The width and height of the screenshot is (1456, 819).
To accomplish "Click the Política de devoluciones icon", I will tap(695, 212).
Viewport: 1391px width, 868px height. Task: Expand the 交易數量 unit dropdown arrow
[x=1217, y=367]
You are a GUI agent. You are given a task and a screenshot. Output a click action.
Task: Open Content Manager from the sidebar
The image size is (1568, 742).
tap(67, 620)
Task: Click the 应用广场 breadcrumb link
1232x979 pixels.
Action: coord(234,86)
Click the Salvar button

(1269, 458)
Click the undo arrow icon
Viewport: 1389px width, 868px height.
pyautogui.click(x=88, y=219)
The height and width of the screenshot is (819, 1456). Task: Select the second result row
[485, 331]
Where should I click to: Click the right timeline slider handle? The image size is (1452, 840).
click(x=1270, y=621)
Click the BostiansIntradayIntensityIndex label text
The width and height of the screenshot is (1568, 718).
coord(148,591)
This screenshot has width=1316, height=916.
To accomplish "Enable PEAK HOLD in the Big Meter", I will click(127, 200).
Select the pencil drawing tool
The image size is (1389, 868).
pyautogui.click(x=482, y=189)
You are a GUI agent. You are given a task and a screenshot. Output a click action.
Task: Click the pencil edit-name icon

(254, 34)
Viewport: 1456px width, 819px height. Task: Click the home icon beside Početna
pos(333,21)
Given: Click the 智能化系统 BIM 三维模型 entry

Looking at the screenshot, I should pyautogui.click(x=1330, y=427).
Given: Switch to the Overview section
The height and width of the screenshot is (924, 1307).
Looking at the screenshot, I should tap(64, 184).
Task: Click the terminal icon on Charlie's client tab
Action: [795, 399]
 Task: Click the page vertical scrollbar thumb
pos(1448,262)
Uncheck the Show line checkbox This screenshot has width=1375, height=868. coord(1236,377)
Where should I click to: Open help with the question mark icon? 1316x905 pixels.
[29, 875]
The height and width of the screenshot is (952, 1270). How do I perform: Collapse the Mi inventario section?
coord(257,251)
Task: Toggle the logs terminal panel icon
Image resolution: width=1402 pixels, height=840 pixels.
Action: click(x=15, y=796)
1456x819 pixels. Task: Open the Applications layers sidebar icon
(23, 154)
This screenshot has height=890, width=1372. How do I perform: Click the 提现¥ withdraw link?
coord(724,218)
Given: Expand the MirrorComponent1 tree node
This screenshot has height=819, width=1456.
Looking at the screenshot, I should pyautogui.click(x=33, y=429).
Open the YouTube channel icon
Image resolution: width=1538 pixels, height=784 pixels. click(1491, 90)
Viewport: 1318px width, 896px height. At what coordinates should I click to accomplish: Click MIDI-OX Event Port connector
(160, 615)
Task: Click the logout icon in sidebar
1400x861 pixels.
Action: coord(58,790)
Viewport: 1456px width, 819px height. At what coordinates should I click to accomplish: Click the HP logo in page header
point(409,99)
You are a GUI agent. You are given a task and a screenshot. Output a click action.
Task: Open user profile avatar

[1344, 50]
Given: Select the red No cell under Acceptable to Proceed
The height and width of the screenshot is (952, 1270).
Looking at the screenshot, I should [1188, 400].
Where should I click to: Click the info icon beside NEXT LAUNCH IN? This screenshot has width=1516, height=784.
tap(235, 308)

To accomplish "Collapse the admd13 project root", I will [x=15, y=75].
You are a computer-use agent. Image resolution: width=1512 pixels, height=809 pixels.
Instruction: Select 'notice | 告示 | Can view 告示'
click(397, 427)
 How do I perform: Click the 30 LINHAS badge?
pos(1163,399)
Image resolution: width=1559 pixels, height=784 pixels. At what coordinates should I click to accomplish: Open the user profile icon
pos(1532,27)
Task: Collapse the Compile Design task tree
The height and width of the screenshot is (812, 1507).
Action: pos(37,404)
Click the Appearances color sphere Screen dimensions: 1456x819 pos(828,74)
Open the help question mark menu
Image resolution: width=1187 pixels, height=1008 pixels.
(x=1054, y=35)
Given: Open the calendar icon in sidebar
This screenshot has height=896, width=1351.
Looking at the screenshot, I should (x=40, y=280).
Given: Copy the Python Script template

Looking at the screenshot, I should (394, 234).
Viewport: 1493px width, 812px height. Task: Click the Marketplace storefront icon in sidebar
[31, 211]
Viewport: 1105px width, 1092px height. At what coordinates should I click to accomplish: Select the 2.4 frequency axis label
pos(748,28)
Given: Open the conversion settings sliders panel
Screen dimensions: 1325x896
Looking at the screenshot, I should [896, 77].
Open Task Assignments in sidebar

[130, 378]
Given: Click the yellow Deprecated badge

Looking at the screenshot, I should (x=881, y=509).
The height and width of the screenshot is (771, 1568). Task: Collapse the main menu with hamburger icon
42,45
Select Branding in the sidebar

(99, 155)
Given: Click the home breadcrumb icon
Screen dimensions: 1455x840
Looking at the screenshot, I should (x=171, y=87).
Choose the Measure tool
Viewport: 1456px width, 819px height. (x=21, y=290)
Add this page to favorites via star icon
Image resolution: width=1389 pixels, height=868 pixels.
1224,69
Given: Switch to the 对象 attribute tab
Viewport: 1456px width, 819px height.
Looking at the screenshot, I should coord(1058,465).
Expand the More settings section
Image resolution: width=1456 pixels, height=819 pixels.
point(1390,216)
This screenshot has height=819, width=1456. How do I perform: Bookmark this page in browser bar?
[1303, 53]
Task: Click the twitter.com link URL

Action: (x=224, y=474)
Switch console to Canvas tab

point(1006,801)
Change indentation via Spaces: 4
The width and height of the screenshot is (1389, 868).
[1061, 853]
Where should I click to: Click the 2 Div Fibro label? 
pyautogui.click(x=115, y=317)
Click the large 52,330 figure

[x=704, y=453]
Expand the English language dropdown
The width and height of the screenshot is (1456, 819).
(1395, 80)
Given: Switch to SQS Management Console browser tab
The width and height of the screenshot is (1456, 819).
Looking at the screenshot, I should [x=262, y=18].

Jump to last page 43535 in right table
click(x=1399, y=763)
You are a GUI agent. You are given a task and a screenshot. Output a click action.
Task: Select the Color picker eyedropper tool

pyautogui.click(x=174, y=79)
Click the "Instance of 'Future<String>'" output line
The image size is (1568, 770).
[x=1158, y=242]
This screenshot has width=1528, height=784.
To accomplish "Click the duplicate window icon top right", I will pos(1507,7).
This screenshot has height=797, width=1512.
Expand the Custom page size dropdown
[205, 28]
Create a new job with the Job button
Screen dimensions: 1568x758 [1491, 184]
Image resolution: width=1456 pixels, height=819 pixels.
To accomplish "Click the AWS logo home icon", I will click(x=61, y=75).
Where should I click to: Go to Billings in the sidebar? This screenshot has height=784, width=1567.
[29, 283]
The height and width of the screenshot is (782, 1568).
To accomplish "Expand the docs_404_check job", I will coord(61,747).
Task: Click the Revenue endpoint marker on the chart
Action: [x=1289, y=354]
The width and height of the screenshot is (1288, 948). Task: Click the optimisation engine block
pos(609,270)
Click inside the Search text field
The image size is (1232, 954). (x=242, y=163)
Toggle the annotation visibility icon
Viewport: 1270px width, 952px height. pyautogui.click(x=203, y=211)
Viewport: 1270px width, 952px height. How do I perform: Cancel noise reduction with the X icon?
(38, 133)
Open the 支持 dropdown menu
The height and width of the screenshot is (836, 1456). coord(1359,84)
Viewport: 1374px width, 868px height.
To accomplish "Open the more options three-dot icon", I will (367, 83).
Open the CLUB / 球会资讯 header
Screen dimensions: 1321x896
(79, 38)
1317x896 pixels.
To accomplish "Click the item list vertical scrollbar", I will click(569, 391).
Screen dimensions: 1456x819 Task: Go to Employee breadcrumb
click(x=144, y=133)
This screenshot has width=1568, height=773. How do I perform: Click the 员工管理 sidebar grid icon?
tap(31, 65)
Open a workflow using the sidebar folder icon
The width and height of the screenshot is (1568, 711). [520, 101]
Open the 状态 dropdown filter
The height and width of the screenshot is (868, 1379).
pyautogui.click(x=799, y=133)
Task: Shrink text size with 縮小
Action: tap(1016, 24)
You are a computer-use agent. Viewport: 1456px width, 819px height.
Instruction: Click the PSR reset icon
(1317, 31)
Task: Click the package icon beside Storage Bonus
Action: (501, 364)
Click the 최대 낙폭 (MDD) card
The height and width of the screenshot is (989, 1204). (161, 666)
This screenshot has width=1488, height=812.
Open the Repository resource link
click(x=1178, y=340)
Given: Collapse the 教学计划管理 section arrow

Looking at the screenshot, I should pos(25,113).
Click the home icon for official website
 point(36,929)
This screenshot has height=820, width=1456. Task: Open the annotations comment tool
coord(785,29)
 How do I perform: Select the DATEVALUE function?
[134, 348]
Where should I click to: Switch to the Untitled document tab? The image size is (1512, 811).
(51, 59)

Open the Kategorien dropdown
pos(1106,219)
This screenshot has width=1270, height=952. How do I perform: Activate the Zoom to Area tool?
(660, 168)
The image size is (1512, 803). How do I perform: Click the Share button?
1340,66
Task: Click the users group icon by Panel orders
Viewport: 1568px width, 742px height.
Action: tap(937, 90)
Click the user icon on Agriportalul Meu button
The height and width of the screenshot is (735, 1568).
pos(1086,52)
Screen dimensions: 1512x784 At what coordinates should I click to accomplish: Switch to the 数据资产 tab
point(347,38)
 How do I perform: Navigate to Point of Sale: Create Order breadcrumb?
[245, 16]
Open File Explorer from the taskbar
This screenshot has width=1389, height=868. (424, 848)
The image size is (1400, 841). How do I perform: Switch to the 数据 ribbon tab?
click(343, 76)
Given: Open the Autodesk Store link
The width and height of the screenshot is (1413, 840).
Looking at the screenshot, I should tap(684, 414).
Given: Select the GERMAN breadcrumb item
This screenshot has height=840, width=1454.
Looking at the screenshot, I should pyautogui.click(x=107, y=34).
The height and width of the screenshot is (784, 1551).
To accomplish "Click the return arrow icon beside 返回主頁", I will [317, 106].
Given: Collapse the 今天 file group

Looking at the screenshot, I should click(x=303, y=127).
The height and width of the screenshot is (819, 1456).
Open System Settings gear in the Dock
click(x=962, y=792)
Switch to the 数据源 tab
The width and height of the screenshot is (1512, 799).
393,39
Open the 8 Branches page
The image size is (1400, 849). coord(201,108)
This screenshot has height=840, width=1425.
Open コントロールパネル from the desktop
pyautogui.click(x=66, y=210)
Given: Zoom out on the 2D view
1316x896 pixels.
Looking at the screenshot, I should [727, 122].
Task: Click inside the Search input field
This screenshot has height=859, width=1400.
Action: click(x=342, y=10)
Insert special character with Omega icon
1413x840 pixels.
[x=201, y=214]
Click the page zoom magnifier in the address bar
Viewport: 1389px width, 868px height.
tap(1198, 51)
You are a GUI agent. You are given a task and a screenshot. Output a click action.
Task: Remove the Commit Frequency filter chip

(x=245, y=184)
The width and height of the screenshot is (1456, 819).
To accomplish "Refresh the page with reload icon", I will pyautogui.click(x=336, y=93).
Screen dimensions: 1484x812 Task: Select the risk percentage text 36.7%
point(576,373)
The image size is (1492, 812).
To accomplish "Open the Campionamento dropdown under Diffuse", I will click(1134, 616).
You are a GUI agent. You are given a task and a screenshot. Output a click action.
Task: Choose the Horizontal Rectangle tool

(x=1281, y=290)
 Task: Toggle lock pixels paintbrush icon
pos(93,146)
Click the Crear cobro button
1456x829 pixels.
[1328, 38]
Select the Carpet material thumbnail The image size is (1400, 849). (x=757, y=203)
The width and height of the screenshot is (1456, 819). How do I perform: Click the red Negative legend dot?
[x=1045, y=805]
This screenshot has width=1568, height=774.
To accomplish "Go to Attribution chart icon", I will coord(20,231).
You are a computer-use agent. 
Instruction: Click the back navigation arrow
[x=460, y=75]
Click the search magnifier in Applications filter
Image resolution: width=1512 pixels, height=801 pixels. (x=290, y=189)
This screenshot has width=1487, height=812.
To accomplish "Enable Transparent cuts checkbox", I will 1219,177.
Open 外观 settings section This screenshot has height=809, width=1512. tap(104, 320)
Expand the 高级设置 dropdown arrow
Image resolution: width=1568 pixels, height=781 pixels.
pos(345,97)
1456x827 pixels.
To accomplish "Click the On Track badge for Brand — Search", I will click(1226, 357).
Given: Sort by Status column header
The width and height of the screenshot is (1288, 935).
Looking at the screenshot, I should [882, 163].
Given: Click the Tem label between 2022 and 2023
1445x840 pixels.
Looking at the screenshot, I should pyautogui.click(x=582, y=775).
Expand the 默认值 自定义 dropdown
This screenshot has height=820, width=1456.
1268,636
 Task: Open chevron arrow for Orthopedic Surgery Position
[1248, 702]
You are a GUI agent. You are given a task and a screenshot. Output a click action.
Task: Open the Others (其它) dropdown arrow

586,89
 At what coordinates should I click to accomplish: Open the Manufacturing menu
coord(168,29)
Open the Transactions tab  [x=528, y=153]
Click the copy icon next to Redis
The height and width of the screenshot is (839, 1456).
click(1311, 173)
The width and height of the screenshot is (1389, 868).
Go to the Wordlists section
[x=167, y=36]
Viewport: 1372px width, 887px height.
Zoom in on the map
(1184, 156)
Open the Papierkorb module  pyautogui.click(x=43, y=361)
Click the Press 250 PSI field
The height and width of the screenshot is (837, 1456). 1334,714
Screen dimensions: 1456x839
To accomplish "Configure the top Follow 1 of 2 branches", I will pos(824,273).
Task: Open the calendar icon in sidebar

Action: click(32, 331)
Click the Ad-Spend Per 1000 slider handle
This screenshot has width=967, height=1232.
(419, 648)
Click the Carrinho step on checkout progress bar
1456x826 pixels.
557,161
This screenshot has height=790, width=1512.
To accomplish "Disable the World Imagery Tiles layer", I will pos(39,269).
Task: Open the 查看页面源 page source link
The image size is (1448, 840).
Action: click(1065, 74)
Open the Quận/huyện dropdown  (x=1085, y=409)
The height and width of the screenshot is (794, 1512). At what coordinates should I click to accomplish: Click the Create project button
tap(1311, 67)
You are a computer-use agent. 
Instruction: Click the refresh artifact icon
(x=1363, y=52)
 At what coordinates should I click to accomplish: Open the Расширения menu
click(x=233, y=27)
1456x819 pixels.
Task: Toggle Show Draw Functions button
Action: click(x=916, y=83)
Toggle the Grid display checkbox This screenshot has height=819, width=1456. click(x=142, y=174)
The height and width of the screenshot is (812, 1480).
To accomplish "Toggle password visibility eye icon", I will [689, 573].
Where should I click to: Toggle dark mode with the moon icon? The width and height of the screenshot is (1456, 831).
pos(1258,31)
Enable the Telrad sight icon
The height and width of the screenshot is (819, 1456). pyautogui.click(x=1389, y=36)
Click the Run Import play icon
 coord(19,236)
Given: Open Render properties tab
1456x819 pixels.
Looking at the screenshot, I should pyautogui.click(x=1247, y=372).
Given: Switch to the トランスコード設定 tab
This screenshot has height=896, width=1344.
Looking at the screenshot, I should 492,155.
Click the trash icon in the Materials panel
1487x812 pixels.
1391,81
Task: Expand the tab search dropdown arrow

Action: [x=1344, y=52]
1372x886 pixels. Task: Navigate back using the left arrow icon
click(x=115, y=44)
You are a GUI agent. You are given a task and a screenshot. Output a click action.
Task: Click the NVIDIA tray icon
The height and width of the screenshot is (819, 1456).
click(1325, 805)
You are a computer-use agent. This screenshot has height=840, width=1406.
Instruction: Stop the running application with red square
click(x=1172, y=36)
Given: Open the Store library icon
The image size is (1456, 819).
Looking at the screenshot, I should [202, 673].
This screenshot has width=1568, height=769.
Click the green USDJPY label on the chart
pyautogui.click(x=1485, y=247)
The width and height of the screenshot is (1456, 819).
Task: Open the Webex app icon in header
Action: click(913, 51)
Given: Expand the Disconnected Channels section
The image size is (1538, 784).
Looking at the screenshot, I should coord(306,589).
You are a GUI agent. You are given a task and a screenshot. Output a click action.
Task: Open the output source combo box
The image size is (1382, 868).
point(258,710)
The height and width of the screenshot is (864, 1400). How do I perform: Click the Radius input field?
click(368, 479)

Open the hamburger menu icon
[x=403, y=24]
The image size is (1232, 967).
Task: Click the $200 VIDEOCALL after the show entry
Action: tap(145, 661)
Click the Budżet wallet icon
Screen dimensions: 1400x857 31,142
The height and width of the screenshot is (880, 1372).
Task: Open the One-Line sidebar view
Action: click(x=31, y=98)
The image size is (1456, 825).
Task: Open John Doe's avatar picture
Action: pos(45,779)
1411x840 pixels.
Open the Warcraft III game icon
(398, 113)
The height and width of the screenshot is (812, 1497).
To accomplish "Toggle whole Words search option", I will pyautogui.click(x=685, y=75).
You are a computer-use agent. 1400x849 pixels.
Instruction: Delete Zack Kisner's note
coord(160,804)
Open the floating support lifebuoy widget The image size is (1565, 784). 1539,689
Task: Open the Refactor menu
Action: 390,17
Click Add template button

Exercise requirements
Above are some lines. Repeat exactly, and only, those from the line that has "The image size is (1400, 841)." through the line that has "Select the Carpet".

Response below
The image size is (1400, 841). How do I perform: Switch to the 数据 ribbon tab?
click(343, 76)
Given: Open the Autodesk Store link
The width and height of the screenshot is (1413, 840).
Looking at the screenshot, I should tap(684, 414).
Given: Select the GERMAN breadcrumb item
This screenshot has height=840, width=1454.
Looking at the screenshot, I should pyautogui.click(x=107, y=34).
The height and width of the screenshot is (784, 1551).
To accomplish "Click the return arrow icon beside 返回主頁", I will [317, 106].
Given: Collapse the 今天 file group

Looking at the screenshot, I should click(x=303, y=127).
The height and width of the screenshot is (819, 1456).
Open System Settings gear in the Dock
click(x=962, y=792)
Switch to the 数据源 tab
The width and height of the screenshot is (1512, 799).
393,39
Open the 8 Branches page
The image size is (1400, 849). coord(201,108)
This screenshot has height=840, width=1425.
Open コントロールパネル from the desktop
pyautogui.click(x=66, y=210)
Given: Zoom out on the 2D view
1316x896 pixels.
Looking at the screenshot, I should [727, 122].
Task: Click inside the Search input field
This screenshot has height=859, width=1400.
Action: click(x=342, y=10)
Insert special character with Omega icon
1413x840 pixels.
[x=201, y=214]
Click the page zoom magnifier in the address bar
Viewport: 1389px width, 868px height.
tap(1198, 51)
You are a GUI agent. You are given a task and a screenshot. Output a click action.
Task: Remove the Commit Frequency filter chip

(x=245, y=184)
The width and height of the screenshot is (1456, 819).
To accomplish "Refresh the page with reload icon", I will pyautogui.click(x=336, y=93).
Screen dimensions: 1484x812 Task: Select the risk percentage text 36.7%
point(576,373)
The image size is (1492, 812).
To accomplish "Open the Campionamento dropdown under Diffuse", I will click(1134, 616).
You are a GUI agent. You are given a task and a screenshot. Output a click action.
Task: Choose the Horizontal Rectangle tool

(x=1281, y=290)
 Task: Toggle lock pixels paintbrush icon
pos(93,146)
Click the Crear cobro button
1456x829 pixels.
[1328, 38]
Select the Carpet material thumbnail The image size is (1400, 849). (x=757, y=203)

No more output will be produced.